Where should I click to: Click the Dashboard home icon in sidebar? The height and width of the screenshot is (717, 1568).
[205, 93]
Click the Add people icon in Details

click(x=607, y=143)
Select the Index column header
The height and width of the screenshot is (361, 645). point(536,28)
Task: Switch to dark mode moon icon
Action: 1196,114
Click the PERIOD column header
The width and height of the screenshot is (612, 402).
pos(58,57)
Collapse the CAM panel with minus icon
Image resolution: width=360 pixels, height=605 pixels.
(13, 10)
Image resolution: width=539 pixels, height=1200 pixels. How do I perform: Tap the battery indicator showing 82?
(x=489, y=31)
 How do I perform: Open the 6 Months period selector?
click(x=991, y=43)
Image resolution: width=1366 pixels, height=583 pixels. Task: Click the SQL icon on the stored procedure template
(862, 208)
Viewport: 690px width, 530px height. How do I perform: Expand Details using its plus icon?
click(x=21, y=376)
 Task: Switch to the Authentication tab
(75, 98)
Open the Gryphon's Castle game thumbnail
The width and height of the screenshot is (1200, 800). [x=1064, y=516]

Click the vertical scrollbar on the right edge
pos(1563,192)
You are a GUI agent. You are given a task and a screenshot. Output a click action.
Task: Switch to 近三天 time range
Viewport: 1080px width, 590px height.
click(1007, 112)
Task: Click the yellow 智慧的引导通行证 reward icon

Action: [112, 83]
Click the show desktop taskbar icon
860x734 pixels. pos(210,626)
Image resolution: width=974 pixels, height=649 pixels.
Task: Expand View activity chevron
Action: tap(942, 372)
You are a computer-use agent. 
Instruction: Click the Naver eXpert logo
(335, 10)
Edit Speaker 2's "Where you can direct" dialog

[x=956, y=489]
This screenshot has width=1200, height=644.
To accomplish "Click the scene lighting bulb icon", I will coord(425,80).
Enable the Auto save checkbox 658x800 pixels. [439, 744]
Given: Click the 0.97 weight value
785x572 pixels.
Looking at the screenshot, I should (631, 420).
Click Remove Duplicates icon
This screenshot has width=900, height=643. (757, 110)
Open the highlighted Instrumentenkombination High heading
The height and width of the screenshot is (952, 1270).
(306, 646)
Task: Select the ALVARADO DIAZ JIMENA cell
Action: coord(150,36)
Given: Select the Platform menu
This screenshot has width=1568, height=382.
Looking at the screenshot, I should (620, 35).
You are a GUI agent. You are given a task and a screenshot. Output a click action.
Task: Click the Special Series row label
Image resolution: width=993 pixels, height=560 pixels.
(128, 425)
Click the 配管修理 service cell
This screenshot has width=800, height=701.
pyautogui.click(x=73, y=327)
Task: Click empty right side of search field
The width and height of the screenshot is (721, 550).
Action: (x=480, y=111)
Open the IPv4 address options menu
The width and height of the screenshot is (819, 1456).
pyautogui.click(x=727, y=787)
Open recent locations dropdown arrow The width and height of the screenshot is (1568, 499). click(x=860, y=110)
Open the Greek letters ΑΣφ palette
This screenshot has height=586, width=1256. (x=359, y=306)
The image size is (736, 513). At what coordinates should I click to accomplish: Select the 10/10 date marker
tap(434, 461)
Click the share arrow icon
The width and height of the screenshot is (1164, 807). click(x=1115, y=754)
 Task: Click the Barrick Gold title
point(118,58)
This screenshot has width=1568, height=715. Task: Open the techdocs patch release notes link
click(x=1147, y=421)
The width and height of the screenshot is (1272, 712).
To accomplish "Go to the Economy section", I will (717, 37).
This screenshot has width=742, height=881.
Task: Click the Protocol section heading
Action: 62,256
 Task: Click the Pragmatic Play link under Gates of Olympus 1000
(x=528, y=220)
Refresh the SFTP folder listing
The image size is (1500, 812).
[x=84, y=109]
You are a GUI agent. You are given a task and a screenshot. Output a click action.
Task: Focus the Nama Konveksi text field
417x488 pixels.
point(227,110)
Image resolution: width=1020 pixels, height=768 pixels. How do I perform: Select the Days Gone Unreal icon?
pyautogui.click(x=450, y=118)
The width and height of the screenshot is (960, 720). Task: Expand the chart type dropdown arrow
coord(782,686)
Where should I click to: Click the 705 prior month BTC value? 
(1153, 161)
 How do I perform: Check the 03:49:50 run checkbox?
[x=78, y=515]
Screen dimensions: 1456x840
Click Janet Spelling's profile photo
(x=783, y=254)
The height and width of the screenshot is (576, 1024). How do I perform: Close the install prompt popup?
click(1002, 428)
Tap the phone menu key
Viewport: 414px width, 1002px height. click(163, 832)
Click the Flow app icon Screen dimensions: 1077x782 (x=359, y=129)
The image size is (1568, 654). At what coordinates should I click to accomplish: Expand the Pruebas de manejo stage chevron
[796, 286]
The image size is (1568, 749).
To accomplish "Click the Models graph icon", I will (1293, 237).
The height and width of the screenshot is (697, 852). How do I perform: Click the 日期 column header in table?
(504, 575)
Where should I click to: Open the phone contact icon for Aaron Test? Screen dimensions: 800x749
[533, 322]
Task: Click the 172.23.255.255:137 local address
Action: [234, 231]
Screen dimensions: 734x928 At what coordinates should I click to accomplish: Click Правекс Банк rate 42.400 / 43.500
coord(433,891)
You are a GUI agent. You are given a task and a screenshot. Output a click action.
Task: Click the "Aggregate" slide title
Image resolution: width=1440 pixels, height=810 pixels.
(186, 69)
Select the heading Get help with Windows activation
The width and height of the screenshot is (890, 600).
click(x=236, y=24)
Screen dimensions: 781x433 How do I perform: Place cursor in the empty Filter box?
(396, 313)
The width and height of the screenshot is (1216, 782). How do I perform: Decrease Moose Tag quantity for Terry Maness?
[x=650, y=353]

*Exercise aim:* Each line of the data above must be restated word for word.

*Solved problem:*
Where should I click to: Click the Dashboard home icon in sidebar? The height and width of the screenshot is (717, 1568).
[205, 93]
Click the Add people icon in Details

click(x=607, y=143)
Select the Index column header
The height and width of the screenshot is (361, 645). point(536,28)
Task: Switch to dark mode moon icon
Action: 1196,114
Click the PERIOD column header
The width and height of the screenshot is (612, 402).
pos(58,57)
Collapse the CAM panel with minus icon
Image resolution: width=360 pixels, height=605 pixels.
(13, 10)
Image resolution: width=539 pixels, height=1200 pixels. How do I perform: Tap the battery indicator showing 82?
(x=489, y=31)
 How do I perform: Open the 6 Months period selector?
click(x=991, y=43)
Image resolution: width=1366 pixels, height=583 pixels. Task: Click the SQL icon on the stored procedure template
(862, 208)
Viewport: 690px width, 530px height. How do I perform: Expand Details using its plus icon?
click(x=21, y=376)
 Task: Switch to the Authentication tab
(75, 98)
Open the Gryphon's Castle game thumbnail
The width and height of the screenshot is (1200, 800). [x=1064, y=516]

Click the vertical scrollbar on the right edge
pos(1563,192)
You are a GUI agent. You are given a task and a screenshot. Output a click action.
Task: Switch to 近三天 time range
Viewport: 1080px width, 590px height.
click(1007, 112)
Task: Click the yellow 智慧的引导通行证 reward icon

Action: [112, 83]
Click the show desktop taskbar icon
860x734 pixels. pos(210,626)
Image resolution: width=974 pixels, height=649 pixels.
Task: Expand View activity chevron
Action: tap(942, 372)
You are a computer-use agent. 
Instruction: Click the Naver eXpert logo
(335, 10)
Edit Speaker 2's "Where you can direct" dialog

[x=956, y=489]
This screenshot has width=1200, height=644.
To accomplish "Click the scene lighting bulb icon", I will coord(425,80).
Enable the Auto save checkbox 658x800 pixels. [439, 744]
Given: Click the 0.97 weight value
785x572 pixels.
Looking at the screenshot, I should (631, 420).
Click Remove Duplicates icon
This screenshot has width=900, height=643. (757, 110)
Open the highlighted Instrumentenkombination High heading
The height and width of the screenshot is (952, 1270).
(306, 646)
Task: Select the ALVARADO DIAZ JIMENA cell
Action: coord(150,36)
Given: Select the Platform menu
This screenshot has width=1568, height=382.
Looking at the screenshot, I should (620, 35).
You are a GUI agent. You are given a task and a screenshot. Output a click action.
Task: Click the Special Series row label
Image resolution: width=993 pixels, height=560 pixels.
(128, 425)
Click the 配管修理 service cell
This screenshot has width=800, height=701.
pyautogui.click(x=73, y=327)
Task: Click empty right side of search field
The width and height of the screenshot is (721, 550).
Action: (x=480, y=111)
Open the IPv4 address options menu
The width and height of the screenshot is (819, 1456).
pyautogui.click(x=727, y=787)
Open recent locations dropdown arrow The width and height of the screenshot is (1568, 499). click(x=860, y=110)
Open the Greek letters ΑΣφ palette
This screenshot has height=586, width=1256. (x=359, y=306)
The image size is (736, 513). At what coordinates should I click to accomplish: Select the 10/10 date marker
tap(434, 461)
Click the share arrow icon
The width and height of the screenshot is (1164, 807). click(x=1115, y=754)
 Task: Click the Barrick Gold title
point(118,58)
This screenshot has width=1568, height=715. Task: Open the techdocs patch release notes link
click(x=1147, y=421)
The width and height of the screenshot is (1272, 712).
To accomplish "Go to the Economy section", I will (717, 37).
This screenshot has width=742, height=881.
Task: Click the Protocol section heading
Action: 62,256
 Task: Click the Pragmatic Play link under Gates of Olympus 1000
(x=528, y=220)
Refresh the SFTP folder listing
The image size is (1500, 812).
[x=84, y=109]
You are a GUI agent. You are given a task and a screenshot. Output a click action.
Task: Focus the Nama Konveksi text field
417x488 pixels.
point(227,110)
Image resolution: width=1020 pixels, height=768 pixels. How do I perform: Select the Days Gone Unreal icon?
pyautogui.click(x=450, y=118)
The width and height of the screenshot is (960, 720). Task: Expand the chart type dropdown arrow
coord(782,686)
Where should I click to: Click the 705 prior month BTC value? 
(1153, 161)
 How do I perform: Check the 03:49:50 run checkbox?
[x=78, y=515]
Screen dimensions: 1456x840
Click Janet Spelling's profile photo
(x=783, y=254)
The height and width of the screenshot is (576, 1024). How do I perform: Close the install prompt popup?
click(1002, 428)
Tap the phone menu key
Viewport: 414px width, 1002px height. click(163, 832)
Click the Flow app icon Screen dimensions: 1077x782 (x=359, y=129)
The image size is (1568, 654). At what coordinates should I click to accomplish: Expand the Pruebas de manejo stage chevron
[796, 286]
The image size is (1568, 749).
To accomplish "Click the Models graph icon", I will (1293, 237).
The height and width of the screenshot is (697, 852). How do I perform: Click the 日期 column header in table?
(504, 575)
Where should I click to: Open the phone contact icon for Aaron Test? Screen dimensions: 800x749
[533, 322]
Task: Click the 172.23.255.255:137 local address
Action: [234, 231]
Screen dimensions: 734x928 At what coordinates should I click to accomplish: Click Правекс Банк rate 42.400 / 43.500
coord(433,891)
You are a GUI agent. You are given a task and a screenshot. Output a click action.
Task: Click the "Aggregate" slide title
Image resolution: width=1440 pixels, height=810 pixels.
(186, 69)
Select the heading Get help with Windows activation
The width and height of the screenshot is (890, 600).
click(x=236, y=24)
Screen dimensions: 781x433 How do I perform: Place cursor in the empty Filter box?
(396, 313)
The width and height of the screenshot is (1216, 782). How do I perform: Decrease Moose Tag quantity for Terry Maness?
[x=650, y=353]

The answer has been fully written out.